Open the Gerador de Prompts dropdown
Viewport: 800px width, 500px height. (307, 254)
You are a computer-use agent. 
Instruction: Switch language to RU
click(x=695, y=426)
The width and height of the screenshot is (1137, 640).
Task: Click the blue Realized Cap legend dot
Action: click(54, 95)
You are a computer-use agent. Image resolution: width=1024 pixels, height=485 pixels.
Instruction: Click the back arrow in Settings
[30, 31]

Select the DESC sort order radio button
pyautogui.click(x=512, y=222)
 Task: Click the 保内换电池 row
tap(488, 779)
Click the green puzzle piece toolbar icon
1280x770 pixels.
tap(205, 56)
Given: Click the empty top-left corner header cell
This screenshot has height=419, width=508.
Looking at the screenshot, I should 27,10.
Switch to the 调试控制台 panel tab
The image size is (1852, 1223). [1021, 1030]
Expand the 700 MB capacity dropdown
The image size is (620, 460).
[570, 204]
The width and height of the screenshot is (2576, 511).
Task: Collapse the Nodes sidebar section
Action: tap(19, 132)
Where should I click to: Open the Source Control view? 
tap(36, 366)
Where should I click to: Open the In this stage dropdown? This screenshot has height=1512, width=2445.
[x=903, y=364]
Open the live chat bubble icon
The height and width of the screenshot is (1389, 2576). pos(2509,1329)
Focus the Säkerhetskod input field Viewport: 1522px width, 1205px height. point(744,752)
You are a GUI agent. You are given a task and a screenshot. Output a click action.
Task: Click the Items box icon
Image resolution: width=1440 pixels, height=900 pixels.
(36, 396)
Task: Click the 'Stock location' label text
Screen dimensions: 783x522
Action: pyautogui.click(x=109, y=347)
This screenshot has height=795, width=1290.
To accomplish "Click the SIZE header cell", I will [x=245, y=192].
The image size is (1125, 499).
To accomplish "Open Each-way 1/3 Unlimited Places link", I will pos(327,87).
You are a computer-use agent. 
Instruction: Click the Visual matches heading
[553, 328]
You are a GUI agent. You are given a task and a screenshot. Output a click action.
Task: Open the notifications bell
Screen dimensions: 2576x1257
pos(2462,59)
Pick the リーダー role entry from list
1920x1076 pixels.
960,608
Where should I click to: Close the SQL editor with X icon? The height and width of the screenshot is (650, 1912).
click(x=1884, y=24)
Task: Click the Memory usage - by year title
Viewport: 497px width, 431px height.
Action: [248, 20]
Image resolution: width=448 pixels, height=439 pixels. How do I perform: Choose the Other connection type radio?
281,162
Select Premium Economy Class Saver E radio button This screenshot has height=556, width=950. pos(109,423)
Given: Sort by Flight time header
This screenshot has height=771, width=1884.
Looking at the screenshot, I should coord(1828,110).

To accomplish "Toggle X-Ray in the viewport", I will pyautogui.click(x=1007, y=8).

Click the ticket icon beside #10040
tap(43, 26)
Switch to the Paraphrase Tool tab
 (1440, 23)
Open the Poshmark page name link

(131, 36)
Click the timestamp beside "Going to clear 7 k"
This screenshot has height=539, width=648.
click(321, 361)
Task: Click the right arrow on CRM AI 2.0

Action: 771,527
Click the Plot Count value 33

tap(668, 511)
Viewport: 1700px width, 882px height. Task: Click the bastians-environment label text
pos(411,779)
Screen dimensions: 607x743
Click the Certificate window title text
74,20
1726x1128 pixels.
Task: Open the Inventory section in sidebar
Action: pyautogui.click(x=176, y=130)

_JOB_
Quote the material from the line containing "Where should I click to: Open the In" up to and including the line containing "The height and width of the screenshot is (1389, 2576).".

_TASK ANSWER_
Where should I click to: Open the In this stage dropdown? This screenshot has height=1512, width=2445.
[x=903, y=364]
Open the live chat bubble icon
The height and width of the screenshot is (1389, 2576). pos(2509,1329)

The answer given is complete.